Book Synopsis Doing Text by : Pete Bennett

Download or read book Doing Text written by Pete Bennett and published by Liverpool University Press. This book was released on 2017-02-14 with total page 197 pages. Available in PDF, EPUB and Kindle. Book excerpt: This collection re-imagines the study of English and media in a way that decentralises the text (e.g. romantic poetry or film noir) or media formats/platforms (e.g. broadcast media/new media). Instead, the authors work across boundaries in meaningful thematic contexts that reflect the ways in which people engage with reading, watching, making, and listening in their textual lives. In so doing, this project recasts both subjects as combined in a more reflexive, critical space for the study of our everyday social and cultural interactions. Across the chapters, the authors present applicable learning and teaching strategies that weave together art works, films, social practices, creativity, 'viral' media, theater, TV, social media, videogames, and literature. The culmination of this range of strategies is a reclaimed 'blue skies' approach to progressive textual education, free from constraining shackles of outdated ideas about textual categories and value that have hitherto alienated generations of students and both English and media from themselves.
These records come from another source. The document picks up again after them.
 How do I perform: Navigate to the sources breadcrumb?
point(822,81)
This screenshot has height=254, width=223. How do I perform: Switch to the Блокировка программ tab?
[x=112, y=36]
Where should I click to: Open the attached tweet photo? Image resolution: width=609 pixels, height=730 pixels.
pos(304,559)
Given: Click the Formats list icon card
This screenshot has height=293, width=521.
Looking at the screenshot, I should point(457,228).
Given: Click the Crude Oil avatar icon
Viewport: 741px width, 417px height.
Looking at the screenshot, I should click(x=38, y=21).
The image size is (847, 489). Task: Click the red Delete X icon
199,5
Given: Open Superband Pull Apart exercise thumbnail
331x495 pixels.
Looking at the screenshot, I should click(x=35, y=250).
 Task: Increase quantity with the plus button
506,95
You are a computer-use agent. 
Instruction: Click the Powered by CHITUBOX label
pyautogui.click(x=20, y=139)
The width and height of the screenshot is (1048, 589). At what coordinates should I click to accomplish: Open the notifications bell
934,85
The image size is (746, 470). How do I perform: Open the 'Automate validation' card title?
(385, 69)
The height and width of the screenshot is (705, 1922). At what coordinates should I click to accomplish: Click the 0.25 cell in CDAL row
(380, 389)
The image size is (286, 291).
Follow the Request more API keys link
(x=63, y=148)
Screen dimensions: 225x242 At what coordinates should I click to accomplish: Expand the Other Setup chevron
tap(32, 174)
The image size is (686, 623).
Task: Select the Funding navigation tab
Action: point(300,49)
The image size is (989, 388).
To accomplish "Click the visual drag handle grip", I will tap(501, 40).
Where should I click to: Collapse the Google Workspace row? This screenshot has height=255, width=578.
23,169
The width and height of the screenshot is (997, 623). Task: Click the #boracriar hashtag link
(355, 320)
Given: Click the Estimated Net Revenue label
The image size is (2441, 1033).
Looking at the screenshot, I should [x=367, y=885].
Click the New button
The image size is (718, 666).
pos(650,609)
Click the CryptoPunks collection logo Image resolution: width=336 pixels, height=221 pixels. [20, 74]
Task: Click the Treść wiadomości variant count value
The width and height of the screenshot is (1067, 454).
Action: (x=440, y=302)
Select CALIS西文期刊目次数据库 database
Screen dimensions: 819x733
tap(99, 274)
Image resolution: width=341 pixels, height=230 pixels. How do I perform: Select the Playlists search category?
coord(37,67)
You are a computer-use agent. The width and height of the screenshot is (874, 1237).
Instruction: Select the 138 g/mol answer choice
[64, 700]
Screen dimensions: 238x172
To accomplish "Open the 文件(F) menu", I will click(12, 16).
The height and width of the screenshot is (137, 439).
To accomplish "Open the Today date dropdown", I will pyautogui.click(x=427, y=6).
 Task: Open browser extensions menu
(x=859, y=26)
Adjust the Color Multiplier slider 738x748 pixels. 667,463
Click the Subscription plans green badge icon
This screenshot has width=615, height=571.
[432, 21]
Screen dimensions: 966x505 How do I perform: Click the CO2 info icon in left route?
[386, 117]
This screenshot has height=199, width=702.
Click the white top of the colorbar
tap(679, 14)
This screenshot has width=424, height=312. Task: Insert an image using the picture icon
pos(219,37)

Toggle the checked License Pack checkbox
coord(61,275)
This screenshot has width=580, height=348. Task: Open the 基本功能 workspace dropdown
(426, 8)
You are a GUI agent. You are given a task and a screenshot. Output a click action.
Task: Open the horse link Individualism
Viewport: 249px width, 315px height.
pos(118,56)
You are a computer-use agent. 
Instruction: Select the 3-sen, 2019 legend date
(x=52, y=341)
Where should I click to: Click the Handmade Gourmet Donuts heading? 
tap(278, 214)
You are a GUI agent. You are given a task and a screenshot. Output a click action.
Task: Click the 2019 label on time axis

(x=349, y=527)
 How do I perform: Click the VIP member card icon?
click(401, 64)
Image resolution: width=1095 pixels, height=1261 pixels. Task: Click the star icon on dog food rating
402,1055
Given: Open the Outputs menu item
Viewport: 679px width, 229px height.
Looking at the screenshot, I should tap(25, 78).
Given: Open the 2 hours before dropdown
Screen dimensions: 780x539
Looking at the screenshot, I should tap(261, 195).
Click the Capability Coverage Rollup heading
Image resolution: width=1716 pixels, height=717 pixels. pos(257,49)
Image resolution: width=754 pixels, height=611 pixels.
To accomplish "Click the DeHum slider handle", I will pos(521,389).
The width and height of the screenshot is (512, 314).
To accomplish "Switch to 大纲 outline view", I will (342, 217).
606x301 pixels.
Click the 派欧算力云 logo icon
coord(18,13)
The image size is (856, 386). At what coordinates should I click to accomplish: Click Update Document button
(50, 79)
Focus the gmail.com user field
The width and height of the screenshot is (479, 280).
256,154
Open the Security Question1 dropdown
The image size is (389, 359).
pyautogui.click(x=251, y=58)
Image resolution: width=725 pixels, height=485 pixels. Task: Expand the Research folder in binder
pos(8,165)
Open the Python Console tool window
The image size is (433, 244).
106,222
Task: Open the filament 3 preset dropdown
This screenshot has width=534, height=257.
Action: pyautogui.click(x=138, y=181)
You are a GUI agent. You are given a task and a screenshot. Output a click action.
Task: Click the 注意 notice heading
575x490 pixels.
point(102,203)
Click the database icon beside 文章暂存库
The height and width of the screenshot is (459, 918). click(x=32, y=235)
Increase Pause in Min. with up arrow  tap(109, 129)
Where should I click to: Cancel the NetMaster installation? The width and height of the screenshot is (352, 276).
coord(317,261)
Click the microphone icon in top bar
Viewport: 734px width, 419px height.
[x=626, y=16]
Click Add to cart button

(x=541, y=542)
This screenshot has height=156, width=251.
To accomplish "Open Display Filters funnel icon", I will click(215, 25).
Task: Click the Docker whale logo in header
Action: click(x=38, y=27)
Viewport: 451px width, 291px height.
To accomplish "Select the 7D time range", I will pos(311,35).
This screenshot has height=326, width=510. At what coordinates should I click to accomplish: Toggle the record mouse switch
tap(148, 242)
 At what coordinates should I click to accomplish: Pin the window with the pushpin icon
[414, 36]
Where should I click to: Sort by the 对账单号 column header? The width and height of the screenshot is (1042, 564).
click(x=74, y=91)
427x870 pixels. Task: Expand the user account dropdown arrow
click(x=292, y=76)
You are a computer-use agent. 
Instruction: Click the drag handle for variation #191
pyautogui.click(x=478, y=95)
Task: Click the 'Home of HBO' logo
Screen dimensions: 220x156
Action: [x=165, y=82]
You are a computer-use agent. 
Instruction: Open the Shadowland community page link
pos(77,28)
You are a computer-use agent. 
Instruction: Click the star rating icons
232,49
Conversations with Neil Simon

Conversations with Neil Simon
Author :
Publisher : Univ. Press of Mississippi
Total Pages : 273
Release :
ISBN-10 : 9781496822932
ISBN-13 : 1496822935
Rating : 4/5 (32 Downloads)

Book Synopsis Conversations with Neil Simon by : Jackson R. Bryer

Download or read book Conversations with Neil Simon written by Jackson R. Bryer and published by Univ. Press of Mississippi. This book was released on 2019-11-29 with total page 273 pages. Available in PDF, EPUB and Kindle. Book excerpt: Neil Simon (1927–2018) began as a writer for some of the leading comedians of the day—including Jackie Gleason, Red Buttons, Phil Silvers, and Jerry Lewis—and he wrote for fabled television programs alongside a group of writers that included Mel Brooks, Woody Allen, Larry Gelbart, Michael Stewart, and Sid Caesar. After television, Simon embarked on a playwriting career. In the next four decades he saw twenty-eight of his plays and five musicals produced on Broadway. Thirteen of those plays and three of the musicals ran for more than five hundred performances. He was even more widely known for his screenplays—some twenty-five in all. Yet, despite this success, it was not until his BB Trilogy—Brighton Beach Memoirs, Biloxi Blues, and Broadway Bound—that critics and scholars began to take Simon seriously as a literary figure. This change in perspective culminated in 1991 when his play Lost in Yonkers won the Pulitzer Prize for Drama. In the twenty-two interviews included in Conversations with Neil Simon, Simon talks candidly about what it was like to write commercially successful plays that were dismissed by critics and scholars. He also speaks at length about the differences between writing for television, for the stage, and for film. He speaks openly and often revealingly about his relationships with, among many others, Mike Nichols, Walter Matthau, Sid Caesar, and Jack Lemmon. Above all, these interviews reveal Neil Simon as a writer who thought long and intelligently about creating for stage, film, and television, and about dealing with serious subjects in a comic mode. In so doing, Conversations with Neil Simon compels us to recognize Neil Simon’s genius.